» **DOCUMENT PASSAGE**
========

You might think I’m crazy for saying this…but Bionic Commando 2009 is one of the greatest games ever made.

If you didn’t run away from your computer right now, welcome friend.

Capcom tried really hard to make Bionic Commando a thing again. They hired up-and-coming studio Grin to take their awesome prorpietary graphics engine and make not one, but two new Bionic Commando games.

The first game, Bionic Commando Rearmed, was an early downloadable hit on the Xbox Live Arcade platform. It was a gorgeous remake of the classic NES game, with enough weird new stuff shoved into it that it could serve as the setup for the “Big” game.

That big game was just called Bionic Commando. It’s a fast-paced shooter/combat game with a heavy focus on swinging and zipping around with a grappling hook arm. It has some of the most fluid swinging action ever in a game, excellently-designed and tightly-focused levels, and one of the most hilariously stupid stories ever told in any medium.

It was also marketed all wrong.

Capcom used screens like the one above to show off the game. They really wanted players to think that it was an open-world swinging game, like Spider-Man 2. This was in an era when every single person on every single forum would ask “Is this an open-world game?” about every new game that came out. Open worlds were hot, and Capcom wanted you to think that’s what you were getting here.

========

» **Data entries**
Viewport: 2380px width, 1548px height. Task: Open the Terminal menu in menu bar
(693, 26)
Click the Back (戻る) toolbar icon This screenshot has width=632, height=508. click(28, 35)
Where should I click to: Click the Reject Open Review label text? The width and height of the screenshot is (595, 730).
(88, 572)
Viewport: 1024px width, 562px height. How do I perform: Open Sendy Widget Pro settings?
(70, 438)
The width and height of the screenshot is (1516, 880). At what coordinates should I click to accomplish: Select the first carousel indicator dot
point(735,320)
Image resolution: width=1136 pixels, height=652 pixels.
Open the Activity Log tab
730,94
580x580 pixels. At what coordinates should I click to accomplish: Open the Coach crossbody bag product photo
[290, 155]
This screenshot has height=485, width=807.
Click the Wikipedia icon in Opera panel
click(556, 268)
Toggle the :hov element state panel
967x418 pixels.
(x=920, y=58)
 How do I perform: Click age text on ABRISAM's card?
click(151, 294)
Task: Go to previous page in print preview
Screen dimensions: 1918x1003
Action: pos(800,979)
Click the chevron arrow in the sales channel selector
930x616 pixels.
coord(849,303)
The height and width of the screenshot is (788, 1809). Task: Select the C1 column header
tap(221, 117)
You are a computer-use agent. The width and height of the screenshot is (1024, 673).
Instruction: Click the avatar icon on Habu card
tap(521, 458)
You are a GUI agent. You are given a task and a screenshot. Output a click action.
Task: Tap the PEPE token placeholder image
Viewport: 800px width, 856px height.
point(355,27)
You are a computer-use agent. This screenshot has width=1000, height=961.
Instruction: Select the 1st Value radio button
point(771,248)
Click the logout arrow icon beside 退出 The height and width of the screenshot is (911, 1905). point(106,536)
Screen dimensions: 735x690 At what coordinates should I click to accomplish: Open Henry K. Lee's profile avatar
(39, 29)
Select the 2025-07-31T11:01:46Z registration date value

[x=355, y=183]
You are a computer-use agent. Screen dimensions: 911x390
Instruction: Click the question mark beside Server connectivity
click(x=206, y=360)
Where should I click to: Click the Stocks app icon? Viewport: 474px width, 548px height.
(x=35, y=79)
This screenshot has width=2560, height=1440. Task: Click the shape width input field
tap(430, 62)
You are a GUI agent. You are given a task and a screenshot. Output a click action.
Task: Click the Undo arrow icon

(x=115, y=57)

========

» **PROBLEM SET**
[1] Print the lines of the data entries from the one containing "Image resolution: width=1136" through the one containing "click(151, 294)", both included, copied line for line.
[2] Proceed with the piece on Bionic Commando, picking up right after its last sentence.

» **RESPONSES TO THE EXERCISE**
[1]
Image resolution: width=1136 pixels, height=652 pixels.
Open the Activity Log tab
730,94
580x580 pixels. At what coordinates should I click to accomplish: Open the Coach crossbody bag product photo
[290, 155]
This screenshot has height=485, width=807.
Click the Wikipedia icon in Opera panel
click(556, 268)
Toggle the :hov element state panel
967x418 pixels.
(x=920, y=58)
 How do I perform: Click age text on ABRISAM's card?
click(151, 294)

[2]
Instead, it’s a highly linear, level-based game. The levels are really large and happen to be set in one contiguous world…but the game is not at all open world in its design. This left most reviewers and game fans cold to the whole thing, and as a result many never gave it a chance.

But the action here is exceptional. It easily competes with character action games like DMC once you get a hang of the gameplay. It’s not a game about exploring a large world and completing quests, but rather one about leaping, swinging, and dashing effortlessly through the air as you take out bad guys with your pistol and melee combat moves. It is a pure joy to play. It is a game that’s about mastering combat encounters, and not much more…and it’s over in about 7 hours.

I’m now going to spoil the most famous thing about its story.

The reveal that Nathan Spencer’s arm is in fact made out of his dead wife is hilarious and weird in all the right ways…but just one of many awesome things about the story.

They turned Super Joe, protagonist of the hit game Commando, into a horrible villain.

They introduced a whole squad of morose bionic limb soldiers, whose limbs were also made out of loved ones…and thankfully got to pay off their stories in Bionic Commando Rearmed 2. A game that miraculously got to happen after 2009 kind of flopped. Incidentally, if you were wondering who all those other Bionic people were and why they all knew the main character, you have to play Rearmed 2.

Capcom also had the guts to end Bionic Commando with a dark, slightly tragic resolution, without any real loose ends to speak of. No sequel hook in sight.

Shame. Maybe with a cliffhanger we would have seen another one.

And the music. The music is exceptional. I’m listening to it right now.

Bionic Commando 2009 was a victim of circumstance. It was an awesome, gorgeous action game coming out in a world that just wanted another Grand Theft Auto or Spider-Man game.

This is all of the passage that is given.